--- Text excerpt ---
COMMENTS (11 to date)
shecky writes:

Gloomy Arnold is speaking again. And given to fits of drama, to boot. The only force standing in the way is the Tea Party? You so funny!

SydB writes:

Ohhhh noooozzzz!!!!! I finds out government funds electric car efforts.

Interesting tidbit: I think Ayn Rand predicted it said funding in that ginormous Atlas speech (it's encoded, just play the speech backwards, you'll hear the funding prediction--even with dollar amounts adjust for inflation).

Thank goodness the tea party folks will stop that.

And I wish oh wish the tea party people would have stopped the funding of BBN, UCLA, and the likes when the government gave them our hard earned tax dollars to build the arpanet.

Oh wait, but then Mr Kling couldn't have started his internet company. And the Tea Party couldn't organize on it.

This is so complicated.

Cliff Styles writes:

Rand's point that you allude to is that initiated coercion eats the soul of both perpetrator and victim. I don't see much talk about the consumed soul in economic theory. The moral point of freedom is that an individual is free to make his or her own moral identity without interference.

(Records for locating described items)
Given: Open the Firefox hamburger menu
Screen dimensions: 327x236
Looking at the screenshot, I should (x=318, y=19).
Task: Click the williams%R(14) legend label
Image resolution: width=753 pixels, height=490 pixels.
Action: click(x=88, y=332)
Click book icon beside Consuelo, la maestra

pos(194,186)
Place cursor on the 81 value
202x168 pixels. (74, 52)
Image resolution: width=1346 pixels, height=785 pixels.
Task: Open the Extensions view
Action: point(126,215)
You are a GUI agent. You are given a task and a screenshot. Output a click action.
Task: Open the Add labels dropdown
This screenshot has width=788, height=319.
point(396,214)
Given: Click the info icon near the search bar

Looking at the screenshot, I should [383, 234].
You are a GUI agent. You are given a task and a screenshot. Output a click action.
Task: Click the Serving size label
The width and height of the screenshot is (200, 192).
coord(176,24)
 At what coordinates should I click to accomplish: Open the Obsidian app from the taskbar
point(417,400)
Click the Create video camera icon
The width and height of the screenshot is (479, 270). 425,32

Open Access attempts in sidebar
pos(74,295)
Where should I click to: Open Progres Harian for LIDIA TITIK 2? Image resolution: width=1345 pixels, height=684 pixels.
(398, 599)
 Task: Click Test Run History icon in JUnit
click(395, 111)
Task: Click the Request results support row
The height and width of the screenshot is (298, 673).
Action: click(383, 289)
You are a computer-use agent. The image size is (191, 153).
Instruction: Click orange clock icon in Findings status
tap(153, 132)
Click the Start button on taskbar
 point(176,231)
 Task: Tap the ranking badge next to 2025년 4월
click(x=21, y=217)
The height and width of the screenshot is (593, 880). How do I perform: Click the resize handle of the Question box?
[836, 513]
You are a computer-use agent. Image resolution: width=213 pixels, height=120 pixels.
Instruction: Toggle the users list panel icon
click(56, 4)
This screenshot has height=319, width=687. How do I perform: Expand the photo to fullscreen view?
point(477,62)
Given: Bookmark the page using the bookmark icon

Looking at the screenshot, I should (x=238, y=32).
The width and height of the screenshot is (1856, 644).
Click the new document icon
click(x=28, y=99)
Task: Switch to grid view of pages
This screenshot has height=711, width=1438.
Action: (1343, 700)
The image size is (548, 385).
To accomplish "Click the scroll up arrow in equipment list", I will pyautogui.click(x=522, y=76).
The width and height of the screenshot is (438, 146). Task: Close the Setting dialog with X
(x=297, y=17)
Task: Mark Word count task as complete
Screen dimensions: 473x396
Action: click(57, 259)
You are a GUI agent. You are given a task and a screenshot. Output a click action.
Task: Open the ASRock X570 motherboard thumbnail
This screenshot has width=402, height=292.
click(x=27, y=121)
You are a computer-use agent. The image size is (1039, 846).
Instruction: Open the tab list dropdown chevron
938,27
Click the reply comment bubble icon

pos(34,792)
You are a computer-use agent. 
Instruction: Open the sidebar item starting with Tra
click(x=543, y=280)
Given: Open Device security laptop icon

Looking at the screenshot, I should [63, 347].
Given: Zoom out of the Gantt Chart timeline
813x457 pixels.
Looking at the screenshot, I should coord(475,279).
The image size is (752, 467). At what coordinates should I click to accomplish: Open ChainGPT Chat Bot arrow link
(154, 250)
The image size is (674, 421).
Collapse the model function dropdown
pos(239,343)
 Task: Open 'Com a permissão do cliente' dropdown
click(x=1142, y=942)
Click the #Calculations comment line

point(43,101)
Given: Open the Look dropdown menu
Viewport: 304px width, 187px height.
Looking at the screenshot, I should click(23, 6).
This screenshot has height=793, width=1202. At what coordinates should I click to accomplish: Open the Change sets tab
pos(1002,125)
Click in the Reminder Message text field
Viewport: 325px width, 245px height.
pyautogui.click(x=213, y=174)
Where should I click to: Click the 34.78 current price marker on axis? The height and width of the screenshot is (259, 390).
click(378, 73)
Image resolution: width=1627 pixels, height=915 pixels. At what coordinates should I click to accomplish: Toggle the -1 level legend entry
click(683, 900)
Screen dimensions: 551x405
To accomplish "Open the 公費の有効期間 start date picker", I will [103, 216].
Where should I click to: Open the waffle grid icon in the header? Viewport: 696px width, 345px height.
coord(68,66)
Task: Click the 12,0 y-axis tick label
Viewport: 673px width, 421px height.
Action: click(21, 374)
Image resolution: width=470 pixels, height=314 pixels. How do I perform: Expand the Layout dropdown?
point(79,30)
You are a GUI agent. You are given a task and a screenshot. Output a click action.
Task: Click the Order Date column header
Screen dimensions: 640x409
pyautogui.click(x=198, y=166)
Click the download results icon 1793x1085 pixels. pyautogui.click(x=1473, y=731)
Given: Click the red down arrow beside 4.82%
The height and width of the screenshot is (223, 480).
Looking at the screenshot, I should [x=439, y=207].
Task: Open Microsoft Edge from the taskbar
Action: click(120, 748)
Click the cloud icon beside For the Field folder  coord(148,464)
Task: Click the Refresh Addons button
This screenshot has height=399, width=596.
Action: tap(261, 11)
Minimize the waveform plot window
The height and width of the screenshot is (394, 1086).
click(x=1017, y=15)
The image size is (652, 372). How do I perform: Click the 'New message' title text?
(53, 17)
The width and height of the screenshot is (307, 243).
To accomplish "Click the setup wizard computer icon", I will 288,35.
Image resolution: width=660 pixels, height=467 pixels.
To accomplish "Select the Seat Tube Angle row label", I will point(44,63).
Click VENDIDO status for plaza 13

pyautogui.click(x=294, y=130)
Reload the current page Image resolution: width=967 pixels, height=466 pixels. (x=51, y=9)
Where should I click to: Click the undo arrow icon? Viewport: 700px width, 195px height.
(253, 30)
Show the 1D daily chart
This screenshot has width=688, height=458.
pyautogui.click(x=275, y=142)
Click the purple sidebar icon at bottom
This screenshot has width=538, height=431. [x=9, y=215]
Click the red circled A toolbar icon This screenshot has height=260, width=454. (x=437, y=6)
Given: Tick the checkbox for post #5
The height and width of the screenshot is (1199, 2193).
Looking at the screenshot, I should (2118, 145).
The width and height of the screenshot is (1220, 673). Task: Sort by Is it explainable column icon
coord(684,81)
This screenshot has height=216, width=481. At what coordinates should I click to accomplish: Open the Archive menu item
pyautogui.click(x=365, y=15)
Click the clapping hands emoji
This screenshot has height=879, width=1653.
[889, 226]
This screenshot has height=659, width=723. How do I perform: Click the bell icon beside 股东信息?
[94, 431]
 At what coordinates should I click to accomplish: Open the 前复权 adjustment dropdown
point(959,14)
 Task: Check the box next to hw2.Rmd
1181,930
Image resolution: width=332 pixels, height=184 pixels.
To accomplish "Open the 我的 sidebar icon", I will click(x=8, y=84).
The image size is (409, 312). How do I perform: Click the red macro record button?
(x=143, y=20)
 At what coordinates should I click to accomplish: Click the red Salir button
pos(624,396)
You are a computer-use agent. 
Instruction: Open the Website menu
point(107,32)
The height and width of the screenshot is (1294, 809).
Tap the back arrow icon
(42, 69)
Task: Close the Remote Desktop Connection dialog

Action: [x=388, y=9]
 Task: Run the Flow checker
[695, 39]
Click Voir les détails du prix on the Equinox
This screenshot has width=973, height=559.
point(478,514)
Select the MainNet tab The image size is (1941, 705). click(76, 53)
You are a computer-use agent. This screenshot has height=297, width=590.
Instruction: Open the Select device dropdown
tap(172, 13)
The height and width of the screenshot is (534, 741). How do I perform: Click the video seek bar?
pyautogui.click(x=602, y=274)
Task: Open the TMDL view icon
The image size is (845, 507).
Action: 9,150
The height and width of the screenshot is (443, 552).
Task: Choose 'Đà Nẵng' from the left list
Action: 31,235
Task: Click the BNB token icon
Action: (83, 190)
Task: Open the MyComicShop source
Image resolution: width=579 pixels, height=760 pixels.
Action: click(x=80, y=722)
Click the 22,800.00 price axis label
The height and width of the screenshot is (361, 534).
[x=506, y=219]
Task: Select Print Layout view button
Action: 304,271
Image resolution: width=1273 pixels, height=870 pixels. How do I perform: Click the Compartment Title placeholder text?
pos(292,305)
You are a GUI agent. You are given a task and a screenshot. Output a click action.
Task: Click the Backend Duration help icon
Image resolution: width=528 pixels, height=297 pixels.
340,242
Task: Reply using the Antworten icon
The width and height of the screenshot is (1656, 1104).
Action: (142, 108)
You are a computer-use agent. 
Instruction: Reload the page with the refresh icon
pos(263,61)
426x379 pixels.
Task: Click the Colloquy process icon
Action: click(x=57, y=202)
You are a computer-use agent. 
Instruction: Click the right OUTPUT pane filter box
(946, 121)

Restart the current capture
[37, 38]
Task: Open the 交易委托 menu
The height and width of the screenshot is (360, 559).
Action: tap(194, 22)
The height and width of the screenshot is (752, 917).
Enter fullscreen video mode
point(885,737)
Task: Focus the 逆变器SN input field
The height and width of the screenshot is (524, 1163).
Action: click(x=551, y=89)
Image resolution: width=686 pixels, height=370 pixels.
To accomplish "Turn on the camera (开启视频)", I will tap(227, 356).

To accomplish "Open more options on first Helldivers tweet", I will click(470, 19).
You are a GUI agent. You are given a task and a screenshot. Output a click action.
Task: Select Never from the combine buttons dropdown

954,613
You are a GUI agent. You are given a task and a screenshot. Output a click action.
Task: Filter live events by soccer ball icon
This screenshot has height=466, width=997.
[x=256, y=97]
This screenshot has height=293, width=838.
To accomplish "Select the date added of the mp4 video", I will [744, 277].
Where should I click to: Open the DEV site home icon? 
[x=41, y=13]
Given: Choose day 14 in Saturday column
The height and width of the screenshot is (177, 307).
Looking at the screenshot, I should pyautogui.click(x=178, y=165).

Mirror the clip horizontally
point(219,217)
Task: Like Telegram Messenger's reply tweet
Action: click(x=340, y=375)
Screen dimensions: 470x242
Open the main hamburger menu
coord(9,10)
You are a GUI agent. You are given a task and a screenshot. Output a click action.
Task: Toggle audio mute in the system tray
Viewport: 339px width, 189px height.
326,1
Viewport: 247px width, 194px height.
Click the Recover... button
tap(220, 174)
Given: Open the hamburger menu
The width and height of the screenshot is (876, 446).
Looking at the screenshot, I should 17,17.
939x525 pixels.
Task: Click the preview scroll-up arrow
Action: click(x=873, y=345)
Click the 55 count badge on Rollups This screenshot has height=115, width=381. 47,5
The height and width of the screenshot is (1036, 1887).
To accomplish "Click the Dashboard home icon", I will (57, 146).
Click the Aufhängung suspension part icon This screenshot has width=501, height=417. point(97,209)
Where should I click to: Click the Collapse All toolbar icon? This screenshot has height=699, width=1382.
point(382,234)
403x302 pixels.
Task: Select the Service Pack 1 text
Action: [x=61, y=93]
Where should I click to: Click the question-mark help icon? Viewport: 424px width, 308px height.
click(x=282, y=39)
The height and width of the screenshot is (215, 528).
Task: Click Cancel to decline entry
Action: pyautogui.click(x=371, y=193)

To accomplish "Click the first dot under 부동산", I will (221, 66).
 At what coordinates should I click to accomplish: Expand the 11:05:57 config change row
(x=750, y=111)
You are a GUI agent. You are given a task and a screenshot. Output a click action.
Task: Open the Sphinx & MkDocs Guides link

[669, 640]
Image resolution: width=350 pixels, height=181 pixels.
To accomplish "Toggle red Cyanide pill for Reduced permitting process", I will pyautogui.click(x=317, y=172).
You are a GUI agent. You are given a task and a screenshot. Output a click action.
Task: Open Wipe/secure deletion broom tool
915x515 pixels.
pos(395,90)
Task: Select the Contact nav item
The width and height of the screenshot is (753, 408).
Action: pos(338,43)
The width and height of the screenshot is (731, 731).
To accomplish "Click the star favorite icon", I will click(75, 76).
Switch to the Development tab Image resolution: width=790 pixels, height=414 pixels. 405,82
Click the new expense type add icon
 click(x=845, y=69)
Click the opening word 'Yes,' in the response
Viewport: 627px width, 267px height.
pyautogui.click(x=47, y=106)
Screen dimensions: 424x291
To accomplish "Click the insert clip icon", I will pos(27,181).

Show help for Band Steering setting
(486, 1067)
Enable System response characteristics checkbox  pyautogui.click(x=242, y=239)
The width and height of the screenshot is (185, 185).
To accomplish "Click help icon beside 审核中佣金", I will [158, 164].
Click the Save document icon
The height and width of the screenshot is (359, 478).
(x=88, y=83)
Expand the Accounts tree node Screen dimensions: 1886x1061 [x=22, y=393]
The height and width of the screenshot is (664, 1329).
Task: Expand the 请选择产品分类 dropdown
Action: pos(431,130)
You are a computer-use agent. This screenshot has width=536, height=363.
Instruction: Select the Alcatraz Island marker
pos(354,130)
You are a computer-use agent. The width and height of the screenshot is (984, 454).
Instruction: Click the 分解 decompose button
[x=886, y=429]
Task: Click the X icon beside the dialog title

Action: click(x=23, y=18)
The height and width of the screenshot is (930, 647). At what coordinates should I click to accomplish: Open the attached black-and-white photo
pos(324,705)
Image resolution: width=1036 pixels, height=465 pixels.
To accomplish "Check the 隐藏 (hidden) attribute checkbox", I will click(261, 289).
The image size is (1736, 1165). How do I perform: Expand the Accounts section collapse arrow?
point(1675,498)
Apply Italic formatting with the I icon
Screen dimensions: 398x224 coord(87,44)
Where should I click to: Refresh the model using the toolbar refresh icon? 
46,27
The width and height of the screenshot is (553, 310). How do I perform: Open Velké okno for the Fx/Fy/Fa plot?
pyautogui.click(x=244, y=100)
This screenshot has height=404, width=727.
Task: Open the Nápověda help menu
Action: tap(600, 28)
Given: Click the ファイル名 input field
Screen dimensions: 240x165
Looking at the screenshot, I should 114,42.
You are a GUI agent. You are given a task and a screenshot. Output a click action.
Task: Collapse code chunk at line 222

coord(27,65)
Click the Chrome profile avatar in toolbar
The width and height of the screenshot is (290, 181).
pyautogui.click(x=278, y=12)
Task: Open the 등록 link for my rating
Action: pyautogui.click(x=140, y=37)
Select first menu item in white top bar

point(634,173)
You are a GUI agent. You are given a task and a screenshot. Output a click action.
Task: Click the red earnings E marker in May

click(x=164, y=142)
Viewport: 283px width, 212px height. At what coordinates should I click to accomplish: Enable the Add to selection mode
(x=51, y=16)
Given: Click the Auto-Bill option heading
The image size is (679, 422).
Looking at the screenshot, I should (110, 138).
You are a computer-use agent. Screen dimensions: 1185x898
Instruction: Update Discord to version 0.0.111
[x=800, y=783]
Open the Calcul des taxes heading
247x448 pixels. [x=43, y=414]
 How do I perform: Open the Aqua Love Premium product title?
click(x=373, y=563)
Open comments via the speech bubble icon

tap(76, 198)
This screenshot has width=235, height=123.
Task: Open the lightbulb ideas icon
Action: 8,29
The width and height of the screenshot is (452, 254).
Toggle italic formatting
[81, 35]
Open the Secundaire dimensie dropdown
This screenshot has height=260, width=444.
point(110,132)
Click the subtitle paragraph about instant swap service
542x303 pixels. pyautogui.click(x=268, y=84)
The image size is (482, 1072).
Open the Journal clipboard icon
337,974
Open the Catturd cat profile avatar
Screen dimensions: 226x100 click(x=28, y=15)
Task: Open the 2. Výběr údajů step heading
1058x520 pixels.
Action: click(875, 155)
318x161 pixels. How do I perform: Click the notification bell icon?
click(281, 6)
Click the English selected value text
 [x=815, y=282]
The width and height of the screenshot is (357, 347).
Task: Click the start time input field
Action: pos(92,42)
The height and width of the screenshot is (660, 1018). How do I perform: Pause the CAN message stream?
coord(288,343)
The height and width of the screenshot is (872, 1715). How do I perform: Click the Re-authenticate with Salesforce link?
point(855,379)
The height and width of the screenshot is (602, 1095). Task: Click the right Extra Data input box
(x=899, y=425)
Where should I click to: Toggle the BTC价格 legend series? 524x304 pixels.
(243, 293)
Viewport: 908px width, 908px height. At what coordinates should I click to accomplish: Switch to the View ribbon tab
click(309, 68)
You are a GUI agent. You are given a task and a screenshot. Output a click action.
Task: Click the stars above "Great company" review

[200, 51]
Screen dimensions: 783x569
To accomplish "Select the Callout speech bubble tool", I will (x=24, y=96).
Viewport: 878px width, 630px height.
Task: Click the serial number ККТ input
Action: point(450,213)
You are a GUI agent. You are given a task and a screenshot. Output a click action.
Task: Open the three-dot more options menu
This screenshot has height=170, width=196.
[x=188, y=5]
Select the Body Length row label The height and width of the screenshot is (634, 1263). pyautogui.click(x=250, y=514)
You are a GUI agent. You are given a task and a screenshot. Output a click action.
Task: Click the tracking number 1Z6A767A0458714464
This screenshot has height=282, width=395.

--- Directives ---
**A)** Answer these questions using the comment thread:
(i) How many comments does the header give to date?
(ii) Which two organizations does SydB name as receiving government money to build the arpanet?
(iii) According to Cliff Styles, what does initiated coercion eat?
**B)** Print everything in the comment thread from "Oh wait, but" down to "identity without interference.".
**C)** Decide whether each statement agrees with the comment thread, and support each answer with a quote:
(i) shecky describes Arnold as gloomy.
(ii) SydB says the arpanet was built with private money.
(iii) Cliff Styles sees a lot of talk about the consumed soul in economic theory.

--- Final results ---
**A)**
(i) 11
(ii) BBN and UCLA
(iii) The soul of both perpetrator and victim

**B)**
Oh wait, but then Mr Kling couldn't have started his internet company. And the Tea Party couldn't organize on it.

This is so complicated.

Cliff Styles writes:

Rand's point that you allude to is that initiated coercion eats the soul of both perpetrator and victim. I don't see much talk about the consumed soul in economic theory. The moral point of freedom is that an individual is free to make his or her own moral identity without interference.

**C)**
(i) Yes: "Gloomy Arnold is speaking again."
(ii) No: "when the government gave them our hard earned tax dollars to build the arpanet"
(iii) No: "I don't see much talk about the consumed soul in economic theory."